I don't know about the rest of the members there, but I do seem to be getting a lot of sexy followers... Just what I and the world needs a new way to have porn shoved into our collective face!
There is a time and place for your bottom young lady. 
DRIVETRIBE also have a powerful algorithm that only directs content that you are interested in. Does it work? No, not at all. I'm not sure I have ever been interested in Italian super-cars, Mini's or whatever else is trending at the moment! I would consider myself as the absence of a trend (although Skylines seem to be hot at the moment now finally legal in the USA).

DriveTribe, is it a force of good that will take over the world or just a pile of dingos kidneys?

Clarkson pie in face? Check out security mans dance moves! 

Wednesday 21 September 2016

Replacement Gaiters or "go on, feel my leather"

Positively a long time ago my car started out life as a Automatic, this was slow and not the mid life crisis cure that I was looking for at all. The auto box consigned to the bin and a reassuringly expensive reconditioned box bolted in its place. I would not say that the change went well as am on my second gearbox and third clutch now. However with an Xtreme Twin Plate and box with R34 internals from Garage D at least I am at that happy place (for now).

The only trouble with changing from auto to manual is that the interior plastics are second hand. Well this is fine if they are like new (which Spec 2's usually are). The Spec ones and GTRs of a certain age, usually come with a rubber coating which is horrible to the touch and usually scratched, so no wonder they changed it.

Its the gaiters that presented me with my most recent wish to change... Improve upon.
A while back I sent of my Momo option wheel to have it recovered by Royal Steering Wheels in Smooth leather, Blue 1318 & Grey 415 stitching. This was great, in fact better than I could have hoped. The only thing? Well didn't match the other leather did it!

So went back to Royal Steering Wheels and got them to make the rest and cover my Nismo shift whilst they were at it.

Obviously I never thought it through really, as obviously the hand brake handle is still black. But what the hell I can learn to live with the most minor of things... I hope!

This is of course the most expensive way that you can change these items and you have to send a pattern of the part so they can wreck it for making the new ones! Compare this to buying a leather gaiter set on eBay will set you back anywhere from £7 to £10 (not much) whereas this way? £50.. BANG! But it is just another little detail which makes me all warm and fuzzy inside.

However one added bonus is that rather than say I have leather gaiters or custom gaiters... I can say, mine are 'bespoke' custom gaiters.

X Cross stitching goes a bit odd but it is mostly there.

Came without pop stud so had to add that to my repartee! 

Overall view of interior (the wire hanging is for my black box camera)
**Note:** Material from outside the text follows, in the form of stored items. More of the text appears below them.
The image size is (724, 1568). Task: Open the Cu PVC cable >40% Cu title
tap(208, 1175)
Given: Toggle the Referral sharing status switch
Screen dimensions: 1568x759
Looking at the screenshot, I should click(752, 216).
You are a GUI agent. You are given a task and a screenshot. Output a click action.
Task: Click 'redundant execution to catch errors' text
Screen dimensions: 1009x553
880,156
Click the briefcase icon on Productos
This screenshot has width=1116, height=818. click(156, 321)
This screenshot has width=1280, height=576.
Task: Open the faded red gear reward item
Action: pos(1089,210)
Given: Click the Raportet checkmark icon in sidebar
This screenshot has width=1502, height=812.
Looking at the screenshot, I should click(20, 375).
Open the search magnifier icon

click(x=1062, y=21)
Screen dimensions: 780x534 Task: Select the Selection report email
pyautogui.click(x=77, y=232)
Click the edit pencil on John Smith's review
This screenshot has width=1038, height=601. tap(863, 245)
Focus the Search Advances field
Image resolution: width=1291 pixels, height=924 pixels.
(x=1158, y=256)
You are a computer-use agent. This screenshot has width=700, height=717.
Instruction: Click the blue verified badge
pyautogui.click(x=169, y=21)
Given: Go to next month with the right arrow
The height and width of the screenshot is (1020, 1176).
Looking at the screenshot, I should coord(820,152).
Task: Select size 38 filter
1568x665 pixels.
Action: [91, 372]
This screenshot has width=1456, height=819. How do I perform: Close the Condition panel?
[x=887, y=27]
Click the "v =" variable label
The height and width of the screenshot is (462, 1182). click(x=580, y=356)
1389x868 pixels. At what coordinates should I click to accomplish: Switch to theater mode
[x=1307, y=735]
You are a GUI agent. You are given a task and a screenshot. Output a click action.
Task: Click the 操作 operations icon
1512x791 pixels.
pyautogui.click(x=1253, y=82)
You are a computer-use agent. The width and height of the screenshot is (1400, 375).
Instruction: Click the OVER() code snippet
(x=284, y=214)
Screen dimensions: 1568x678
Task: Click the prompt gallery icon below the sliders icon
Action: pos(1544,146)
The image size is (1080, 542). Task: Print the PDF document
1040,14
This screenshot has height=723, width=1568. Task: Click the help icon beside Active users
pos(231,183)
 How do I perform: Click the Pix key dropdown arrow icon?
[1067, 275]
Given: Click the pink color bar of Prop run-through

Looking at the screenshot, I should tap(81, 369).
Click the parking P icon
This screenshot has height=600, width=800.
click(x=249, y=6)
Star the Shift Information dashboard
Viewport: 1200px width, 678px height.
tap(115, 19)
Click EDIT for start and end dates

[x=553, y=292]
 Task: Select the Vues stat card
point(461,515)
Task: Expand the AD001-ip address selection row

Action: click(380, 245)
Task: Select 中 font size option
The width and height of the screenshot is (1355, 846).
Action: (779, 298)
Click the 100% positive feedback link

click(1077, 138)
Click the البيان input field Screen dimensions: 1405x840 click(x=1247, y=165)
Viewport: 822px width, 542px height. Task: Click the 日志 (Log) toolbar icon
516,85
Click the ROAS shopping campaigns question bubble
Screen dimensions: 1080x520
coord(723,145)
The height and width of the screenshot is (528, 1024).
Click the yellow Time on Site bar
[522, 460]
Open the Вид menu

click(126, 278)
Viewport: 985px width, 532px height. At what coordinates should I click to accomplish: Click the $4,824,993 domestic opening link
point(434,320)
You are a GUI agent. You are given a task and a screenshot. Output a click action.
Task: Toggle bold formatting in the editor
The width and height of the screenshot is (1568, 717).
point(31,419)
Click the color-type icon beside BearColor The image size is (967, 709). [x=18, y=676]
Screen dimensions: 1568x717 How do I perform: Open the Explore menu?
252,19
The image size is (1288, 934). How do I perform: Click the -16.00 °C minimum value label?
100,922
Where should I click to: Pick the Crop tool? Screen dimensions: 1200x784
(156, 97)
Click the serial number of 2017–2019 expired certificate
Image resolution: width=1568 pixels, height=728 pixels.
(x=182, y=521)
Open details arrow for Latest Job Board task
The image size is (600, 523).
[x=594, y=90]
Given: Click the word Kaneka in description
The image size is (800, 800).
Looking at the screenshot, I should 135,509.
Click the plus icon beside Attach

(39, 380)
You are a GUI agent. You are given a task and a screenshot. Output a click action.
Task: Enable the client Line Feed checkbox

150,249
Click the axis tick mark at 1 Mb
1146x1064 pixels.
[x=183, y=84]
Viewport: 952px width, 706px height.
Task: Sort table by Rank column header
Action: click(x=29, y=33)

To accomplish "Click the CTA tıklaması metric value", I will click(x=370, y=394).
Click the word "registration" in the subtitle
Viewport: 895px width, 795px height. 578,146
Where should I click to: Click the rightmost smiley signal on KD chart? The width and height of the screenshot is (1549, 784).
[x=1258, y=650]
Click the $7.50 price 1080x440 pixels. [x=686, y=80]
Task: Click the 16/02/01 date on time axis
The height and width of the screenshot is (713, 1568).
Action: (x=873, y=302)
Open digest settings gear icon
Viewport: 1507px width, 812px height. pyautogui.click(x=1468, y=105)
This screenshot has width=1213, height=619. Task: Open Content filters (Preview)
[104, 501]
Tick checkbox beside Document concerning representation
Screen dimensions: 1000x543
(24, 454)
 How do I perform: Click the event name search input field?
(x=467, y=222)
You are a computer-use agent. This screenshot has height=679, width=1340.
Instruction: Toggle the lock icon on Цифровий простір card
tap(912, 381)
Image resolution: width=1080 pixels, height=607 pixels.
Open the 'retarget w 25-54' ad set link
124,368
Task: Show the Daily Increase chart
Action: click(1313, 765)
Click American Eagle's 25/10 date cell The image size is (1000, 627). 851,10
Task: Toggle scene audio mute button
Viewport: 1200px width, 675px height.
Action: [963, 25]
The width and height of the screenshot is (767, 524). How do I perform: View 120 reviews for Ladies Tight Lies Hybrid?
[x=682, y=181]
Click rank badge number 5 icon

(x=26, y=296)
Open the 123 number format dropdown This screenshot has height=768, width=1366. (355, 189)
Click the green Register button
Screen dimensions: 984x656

Thursday 15 September 2016

R33 Projector Lights

Roundup Lights.

Been blogging less and driving a lot more, this kept me away from the keyboard but not out of the garage! Time for a catch up; let’s do the painful stuff first.

Lighting the way. 

Anyone with a GTST spec 2 will know that the standard lights are not exactly the best, using reflector lenses and tiny little H1 bulbs, the driving experience at night can be called “romantic by candlelight”. Of course this isn’t the end of the world and you do get used to it. However there are areas that can be improved upon here and I like to think that seeing where you are going is always going to be a good thing. Many drivers choose to go down the HID (High Intensity Discharge) route. Choosing 6000k bulbs (most kits come like that now), the effect is great but does have the drawback of blinding other road users due to the reflectors. Unlike the later model, Spec one GTST’s also can be pretty dazzling, but on a lesser more acceptable scale, due to the different housings. Personally I am of the school that blinding other drivers is a bad thing, of course one other major drawback to not having a ‘cut off’ on the beam is that it is illegal and a MOT fail (MOT is the Ministry of Transport road worthiness test here in the UK).
So I could go back to standard or do something else… Well where is the fun in being standard? So it had to be something else didn’t it!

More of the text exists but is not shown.